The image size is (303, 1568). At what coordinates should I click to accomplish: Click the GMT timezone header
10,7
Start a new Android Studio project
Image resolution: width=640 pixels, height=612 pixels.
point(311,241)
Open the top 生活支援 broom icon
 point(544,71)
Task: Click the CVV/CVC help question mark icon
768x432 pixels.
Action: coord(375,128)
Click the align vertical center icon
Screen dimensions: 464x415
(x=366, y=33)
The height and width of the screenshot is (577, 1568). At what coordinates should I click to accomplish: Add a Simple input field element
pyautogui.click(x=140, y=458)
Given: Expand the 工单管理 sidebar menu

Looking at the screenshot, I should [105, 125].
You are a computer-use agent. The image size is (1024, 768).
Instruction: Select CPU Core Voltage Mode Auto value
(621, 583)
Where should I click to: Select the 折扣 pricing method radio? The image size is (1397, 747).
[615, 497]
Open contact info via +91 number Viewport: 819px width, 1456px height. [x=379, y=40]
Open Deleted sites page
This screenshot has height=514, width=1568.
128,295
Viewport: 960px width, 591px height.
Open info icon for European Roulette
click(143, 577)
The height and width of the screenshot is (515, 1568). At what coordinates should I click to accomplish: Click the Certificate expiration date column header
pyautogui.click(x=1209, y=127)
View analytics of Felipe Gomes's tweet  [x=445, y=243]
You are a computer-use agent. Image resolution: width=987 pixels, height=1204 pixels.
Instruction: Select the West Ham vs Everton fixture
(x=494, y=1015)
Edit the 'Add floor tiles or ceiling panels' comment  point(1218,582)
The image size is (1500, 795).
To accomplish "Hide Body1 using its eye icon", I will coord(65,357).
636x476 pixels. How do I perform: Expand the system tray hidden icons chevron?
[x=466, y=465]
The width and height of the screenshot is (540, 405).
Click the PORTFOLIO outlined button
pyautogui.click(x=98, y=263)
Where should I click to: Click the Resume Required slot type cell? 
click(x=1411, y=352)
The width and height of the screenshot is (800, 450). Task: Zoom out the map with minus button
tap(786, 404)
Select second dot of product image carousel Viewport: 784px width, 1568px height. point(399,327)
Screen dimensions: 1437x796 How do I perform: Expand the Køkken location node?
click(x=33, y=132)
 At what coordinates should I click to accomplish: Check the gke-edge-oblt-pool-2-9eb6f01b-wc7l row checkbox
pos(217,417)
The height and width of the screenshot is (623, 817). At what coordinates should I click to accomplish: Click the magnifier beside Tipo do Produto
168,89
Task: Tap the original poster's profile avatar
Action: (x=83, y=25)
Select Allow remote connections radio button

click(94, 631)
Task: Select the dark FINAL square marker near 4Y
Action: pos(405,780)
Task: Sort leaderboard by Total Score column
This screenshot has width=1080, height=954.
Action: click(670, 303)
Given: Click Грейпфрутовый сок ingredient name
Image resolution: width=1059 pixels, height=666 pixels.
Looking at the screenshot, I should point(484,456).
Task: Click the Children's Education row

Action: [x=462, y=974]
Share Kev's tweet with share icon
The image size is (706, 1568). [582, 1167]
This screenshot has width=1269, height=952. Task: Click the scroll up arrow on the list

■ Task prompt: Rewrite the records starting at the line that contains "Viewport: 960px width, 591px height." and ending at the line that contains "pyautogui.click(x=1209, y=127)" as a JSON list of strings, with one string per line and any blank lines left out.

■ Solved problem:
[
  "Viewport: 960px width, 591px height.",
  "Open info icon for European Roulette",
  "click(143, 577)",
  "The height and width of the screenshot is (515, 1568). At what coordinates should I click to accomplish: Click the Certificate expiration date column header",
  "pyautogui.click(x=1209, y=127)"
]